Padahal, kata saksi lainnya yakni, mantan Legal Manager PT Duta Palma Group, Suheri Tetra, area perkebunan perusahaannya sudah dilengkapi penitipan anak, rumah ibadah, juga klinik.
Sehingga, tidak ada konflik apapun antara warga, karyawan perkebunan maupun perusahaan. Fasilitas itu pun diklaim bisa dimanfaatkan warga sekitar perkebunan sawit. Sementara konflik terakhir terjadi di era 1999 hingga 2000-an.

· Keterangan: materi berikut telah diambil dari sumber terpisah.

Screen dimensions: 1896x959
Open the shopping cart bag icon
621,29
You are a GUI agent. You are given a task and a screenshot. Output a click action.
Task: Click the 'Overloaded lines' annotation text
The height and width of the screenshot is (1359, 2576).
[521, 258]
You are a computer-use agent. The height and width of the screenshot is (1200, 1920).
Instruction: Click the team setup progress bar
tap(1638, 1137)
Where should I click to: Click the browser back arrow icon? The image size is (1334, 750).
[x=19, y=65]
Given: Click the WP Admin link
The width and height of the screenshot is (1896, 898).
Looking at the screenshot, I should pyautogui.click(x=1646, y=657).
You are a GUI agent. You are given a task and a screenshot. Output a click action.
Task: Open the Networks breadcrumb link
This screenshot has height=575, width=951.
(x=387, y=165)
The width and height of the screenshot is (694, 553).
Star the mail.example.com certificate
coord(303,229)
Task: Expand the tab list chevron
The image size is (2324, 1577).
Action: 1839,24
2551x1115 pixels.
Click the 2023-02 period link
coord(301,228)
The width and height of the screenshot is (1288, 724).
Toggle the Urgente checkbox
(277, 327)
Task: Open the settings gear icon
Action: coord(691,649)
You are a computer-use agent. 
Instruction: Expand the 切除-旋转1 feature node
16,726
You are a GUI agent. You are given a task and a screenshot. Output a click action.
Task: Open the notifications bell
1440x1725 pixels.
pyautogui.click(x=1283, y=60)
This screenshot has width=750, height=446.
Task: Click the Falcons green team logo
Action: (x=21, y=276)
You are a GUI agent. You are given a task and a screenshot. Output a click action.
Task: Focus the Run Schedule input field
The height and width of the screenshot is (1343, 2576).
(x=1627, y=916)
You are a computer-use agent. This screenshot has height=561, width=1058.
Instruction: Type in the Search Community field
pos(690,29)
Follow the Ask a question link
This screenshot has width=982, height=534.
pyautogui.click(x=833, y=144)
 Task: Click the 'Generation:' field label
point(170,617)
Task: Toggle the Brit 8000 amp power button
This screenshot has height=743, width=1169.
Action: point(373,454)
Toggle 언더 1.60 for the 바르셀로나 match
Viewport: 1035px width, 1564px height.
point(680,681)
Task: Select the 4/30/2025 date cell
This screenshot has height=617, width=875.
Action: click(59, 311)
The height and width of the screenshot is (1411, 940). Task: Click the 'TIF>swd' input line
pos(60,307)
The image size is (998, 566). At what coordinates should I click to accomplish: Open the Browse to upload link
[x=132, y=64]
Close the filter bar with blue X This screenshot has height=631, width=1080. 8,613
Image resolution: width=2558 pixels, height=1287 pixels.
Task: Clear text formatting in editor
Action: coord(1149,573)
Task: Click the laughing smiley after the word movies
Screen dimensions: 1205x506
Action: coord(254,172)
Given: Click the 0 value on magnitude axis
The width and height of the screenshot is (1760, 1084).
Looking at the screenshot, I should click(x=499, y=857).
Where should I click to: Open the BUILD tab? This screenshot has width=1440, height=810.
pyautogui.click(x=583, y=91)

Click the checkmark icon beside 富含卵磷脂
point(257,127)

Baca juga : Banyak Yang Sangsi Klaim Angka Pengangguran Turun
“Tapi saat itu bukan cuma kita, hampir semua perusahan ada demo. Itu kan aspirasi masyarakat, sudah kita sikapi dan dilakukan penyelesaian-penyelesaian ke desa-desa setempat,” ujar Suheri.
Ia pun menambahkan, pihaknya sudah membawa surat bukti perdamaian dengan warga untuk diperlihatkan ke majelis hakim.
“Kesepakatan penyelesaian terakhir itu tahun 2002, masyarakat tidak menuntut apapun juga, sejak itu tidak ada gejolak,” kata dia.
Selanjutnya
Update berita dan artikel RM.ID menarik lainnya di Google News
Dapatkan juga update berita pilihan dan breaking news setiap hari dari RM.id. Mari bergabung di Grup Telegram "Rakyat Merdeka News Update", caranya klik link https://t.me/officialrakyatmerdeka kemudian join. Anda harus install aplikasi Telegram terlebih dulu di ponsel.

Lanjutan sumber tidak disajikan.